WHAT THIS TASK INVOLVES
Once the images are removed, set down everything else in the listing below exactly.

[Start of Attachment]

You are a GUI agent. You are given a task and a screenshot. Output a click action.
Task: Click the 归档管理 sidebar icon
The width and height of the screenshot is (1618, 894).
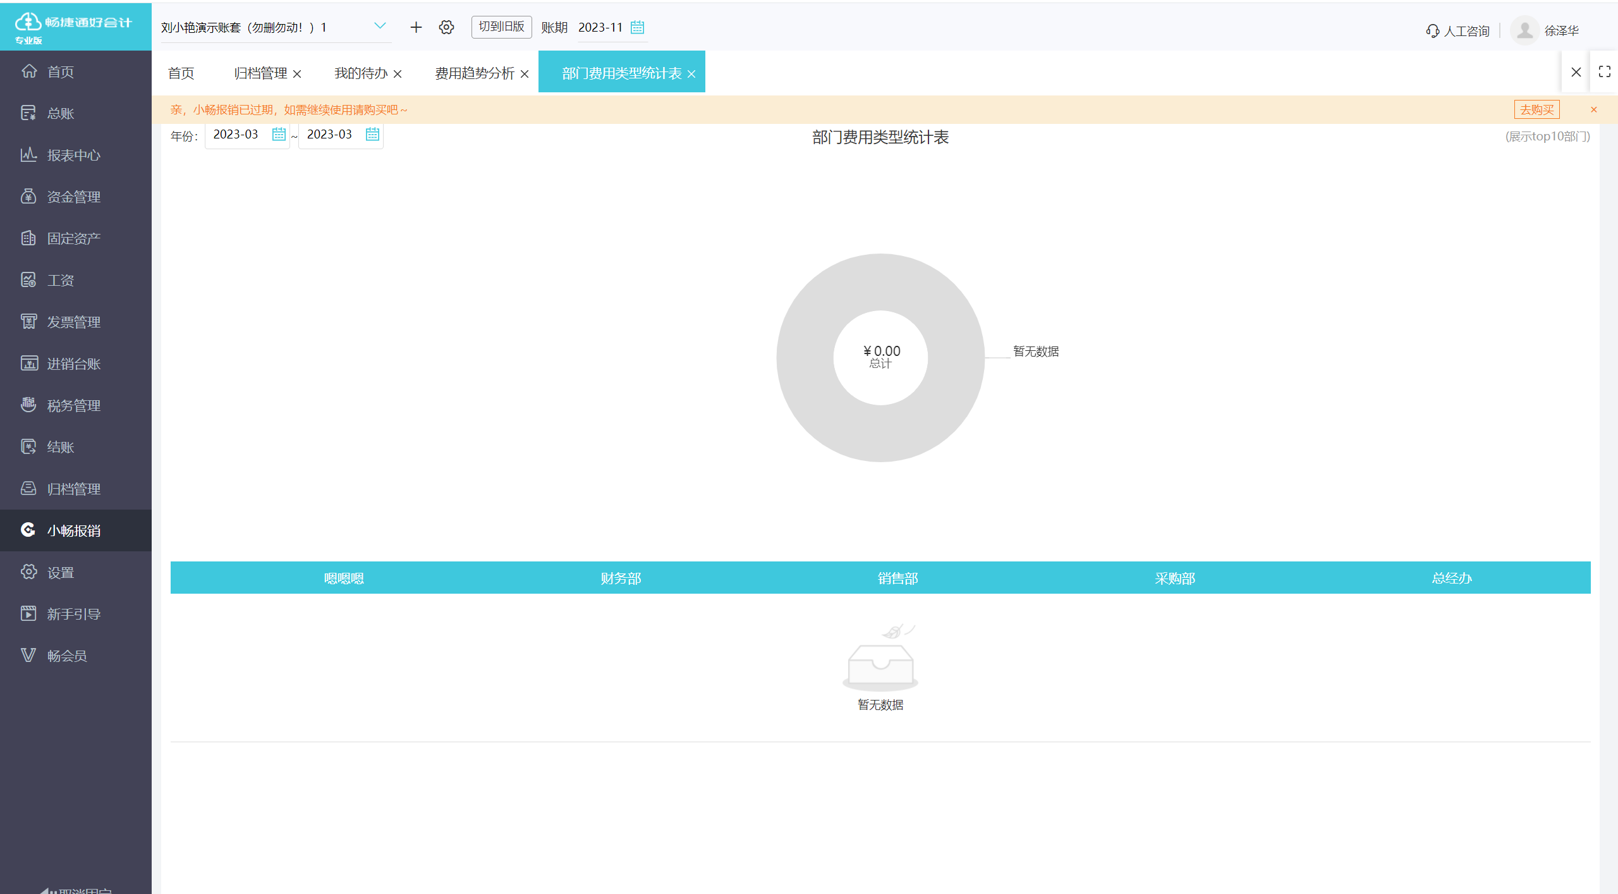coord(28,487)
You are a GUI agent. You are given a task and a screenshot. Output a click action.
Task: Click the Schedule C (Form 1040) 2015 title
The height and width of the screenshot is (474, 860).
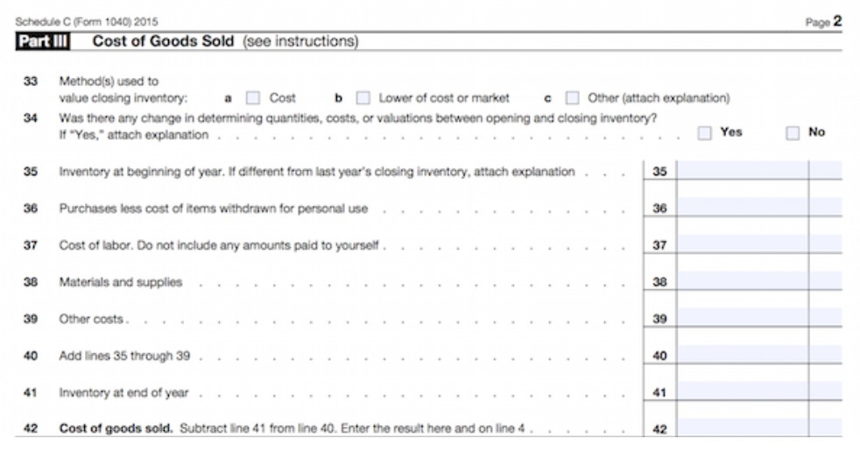(x=87, y=22)
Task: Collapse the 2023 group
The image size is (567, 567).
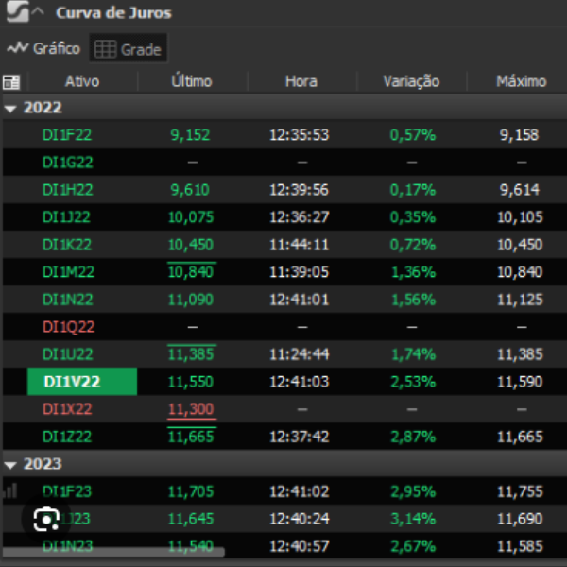Action: click(x=10, y=465)
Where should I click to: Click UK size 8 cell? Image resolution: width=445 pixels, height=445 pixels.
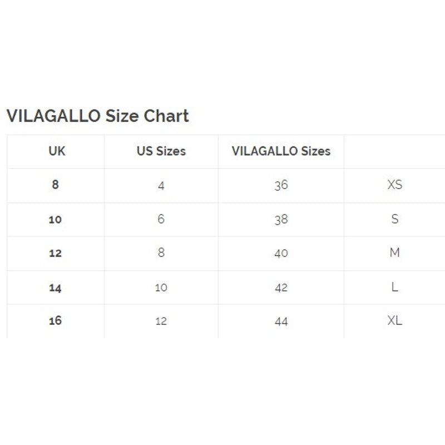55,185
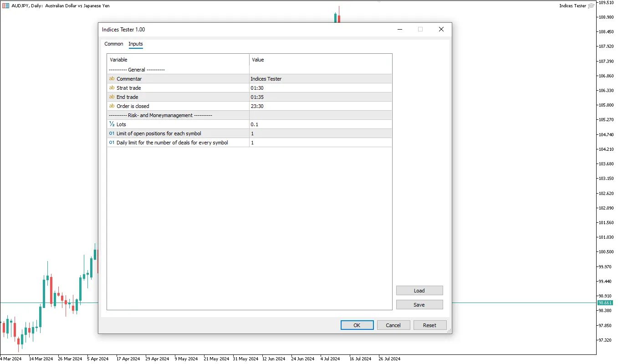
Task: Select the Inputs tab
Action: 136,44
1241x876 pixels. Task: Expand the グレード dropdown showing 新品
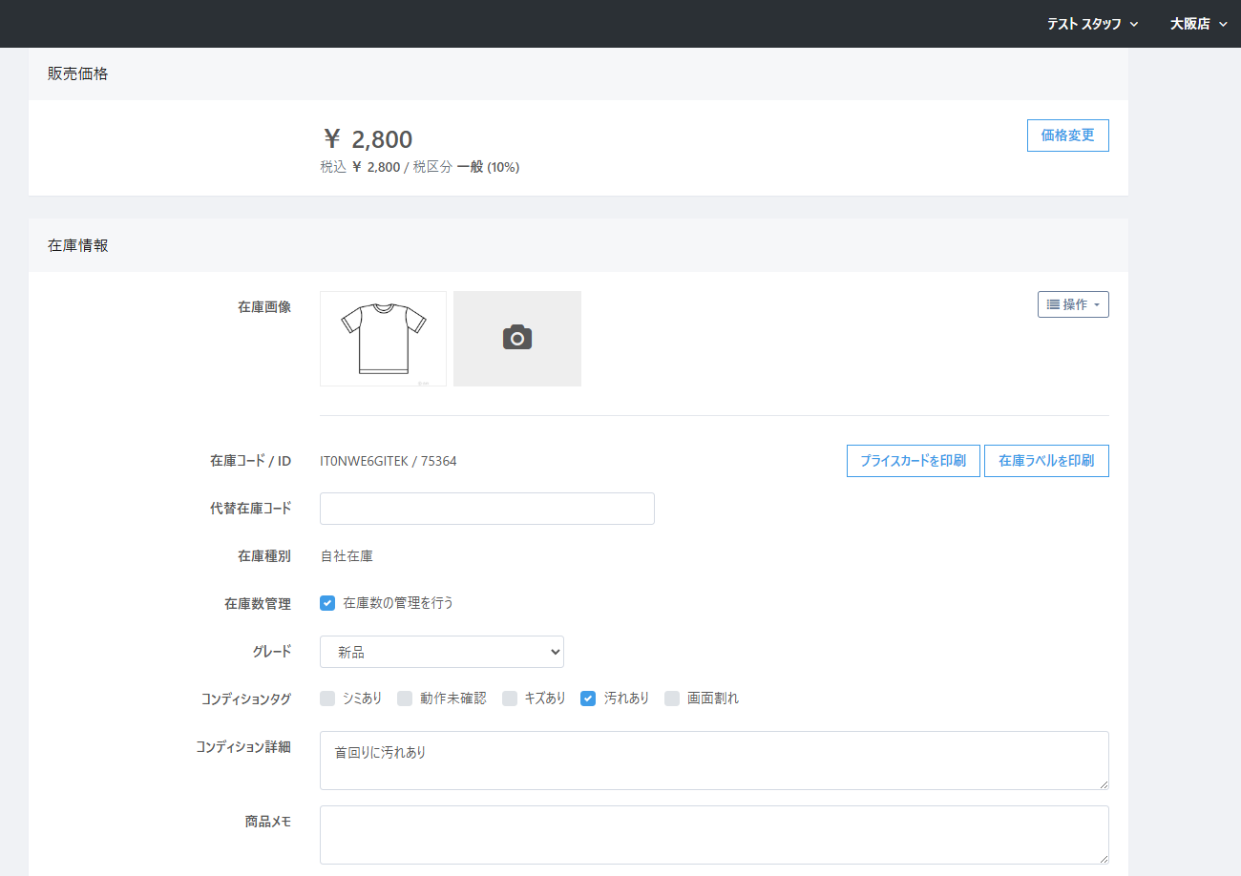click(441, 653)
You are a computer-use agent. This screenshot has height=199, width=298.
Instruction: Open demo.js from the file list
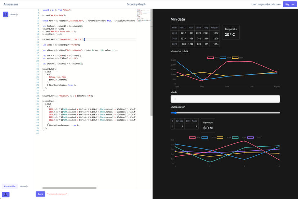(x=14, y=14)
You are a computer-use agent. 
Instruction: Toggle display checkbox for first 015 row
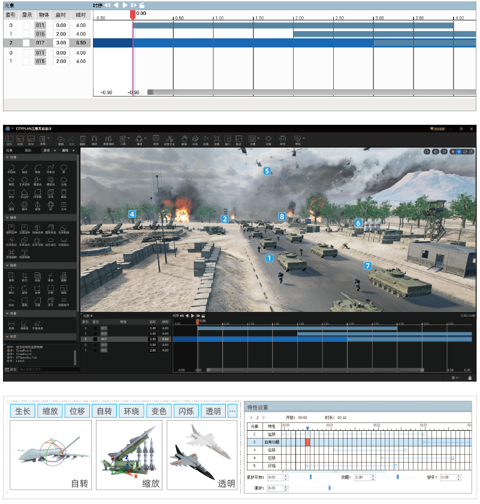pos(26,34)
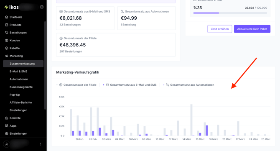Select the E-Mail & SMS submenu item
280x151 pixels.
pyautogui.click(x=18, y=71)
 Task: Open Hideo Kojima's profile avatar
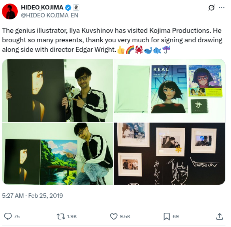coord(10,11)
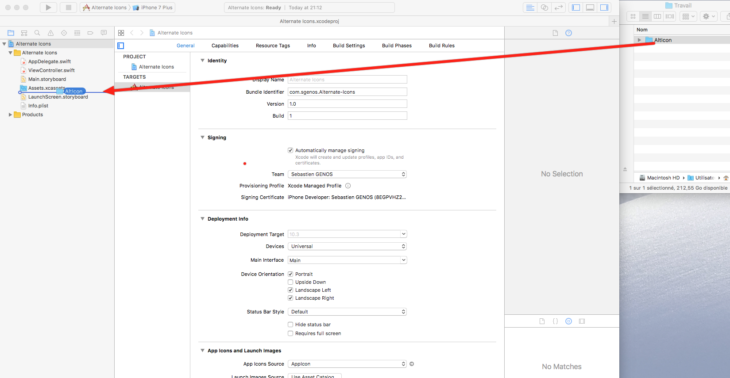The height and width of the screenshot is (378, 730).
Task: Open the Devices Universal dropdown
Action: [347, 246]
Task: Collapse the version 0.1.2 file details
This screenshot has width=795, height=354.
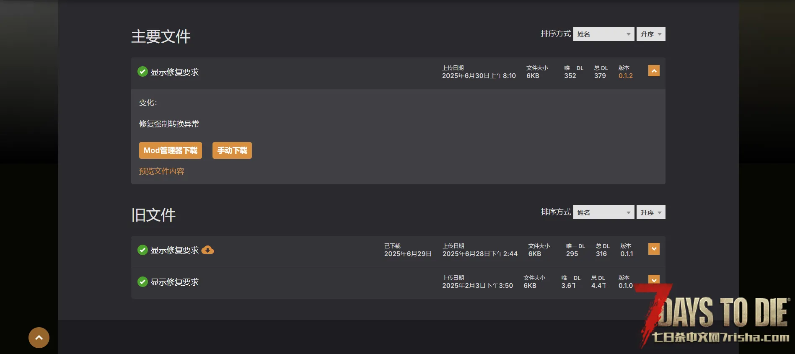Action: coord(654,71)
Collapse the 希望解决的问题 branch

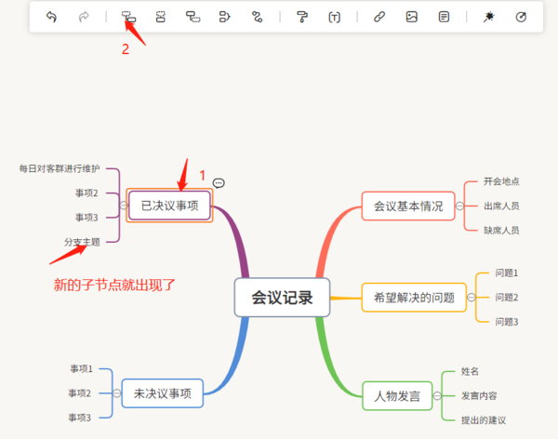click(471, 298)
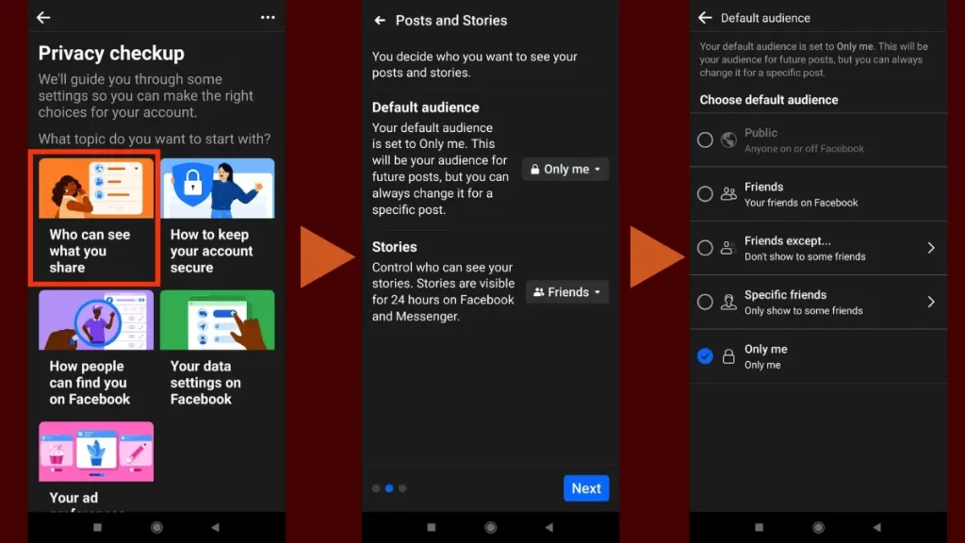965x543 pixels.
Task: Open the Only me default audience dropdown
Action: tap(565, 170)
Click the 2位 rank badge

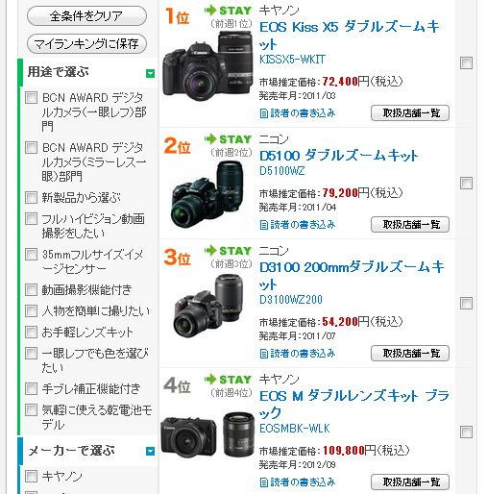[x=177, y=146]
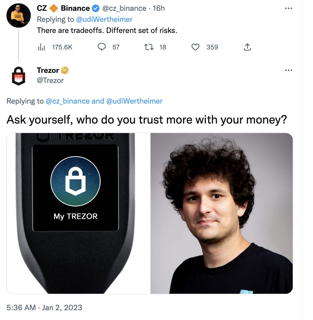The width and height of the screenshot is (313, 320).
Task: Open the Trezor device image
Action: 78,213
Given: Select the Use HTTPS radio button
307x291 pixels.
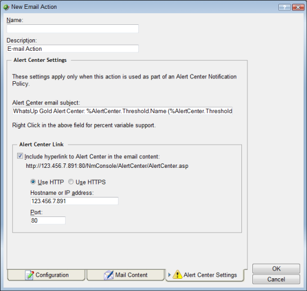Looking at the screenshot, I should 71,182.
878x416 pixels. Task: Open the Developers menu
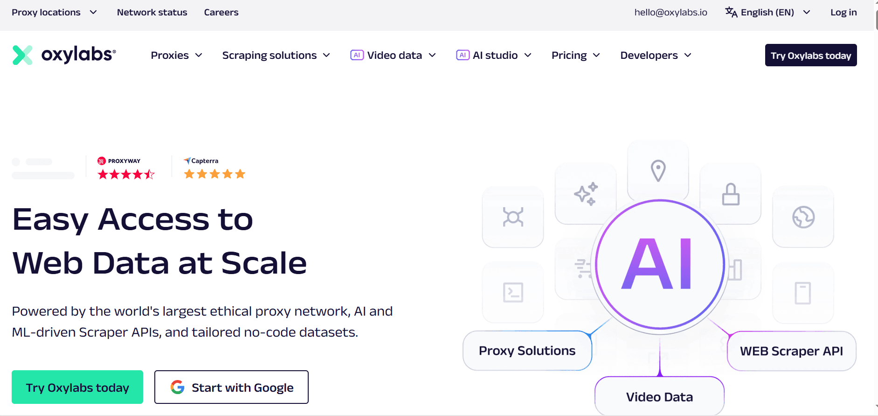[x=656, y=55]
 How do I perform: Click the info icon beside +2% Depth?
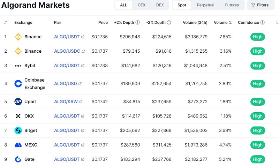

[End of Attachment]

ANSWER FOR THE TASK
You are a GUI agent. You are given a task and a screenshot. Output a click action.
Task: Click the 归档管理 sidebar icon
The width and height of the screenshot is (1618, 894).
coord(28,487)
You are a GUI agent. You are given a task and a screenshot. Output a click action.
Task: Click the Schedule C (Form 1040) 2015 title
The height and width of the screenshot is (474, 860).
(x=87, y=22)
Task: Collapse the 2023 group
The image size is (567, 567).
Action: click(x=10, y=465)
Where should I click to: Click UK size 8 cell? Image resolution: width=445 pixels, height=445 pixels.
55,185
Task: Select the Inputs tab
Action: 136,44
1241x876 pixels. Task: Expand the グレード dropdown showing 新品
click(441, 653)
You are a computer-use agent. This screenshot has height=199, width=298.
Instruction: Open demo.js from the file list
(x=14, y=14)
You are a computer-use agent. 
Instruction: Toggle display checkbox for first 015 row
pos(26,34)
Select the E-Mail & SMS submenu item
280x151 pixels.
pyautogui.click(x=18, y=71)
 Task: Open Hideo Kojima's profile avatar
coord(10,11)
The height and width of the screenshot is (378, 730).
Task: Open the Devices Universal dropdown
Action: [347, 246]
Task: Collapse the version 0.1.2 file details
This screenshot has width=795, height=354.
Action: coord(654,71)
Collapse the 希望解决的问题 branch

click(471, 298)
965x543 pixels.
Task: Open the Only me default audience dropdown
Action: tap(565, 170)
Click the 2位 rank badge

[x=177, y=146]
The width and height of the screenshot is (313, 320).
Task: Open the Trezor device image
Action: 78,213
Given: Select the Use HTTPS radio button
307x291 pixels.
Looking at the screenshot, I should 71,182.
878x416 pixels. Task: Open the Developers menu
[x=656, y=55]
 How do I perform: Click the info icon beside +2% Depth?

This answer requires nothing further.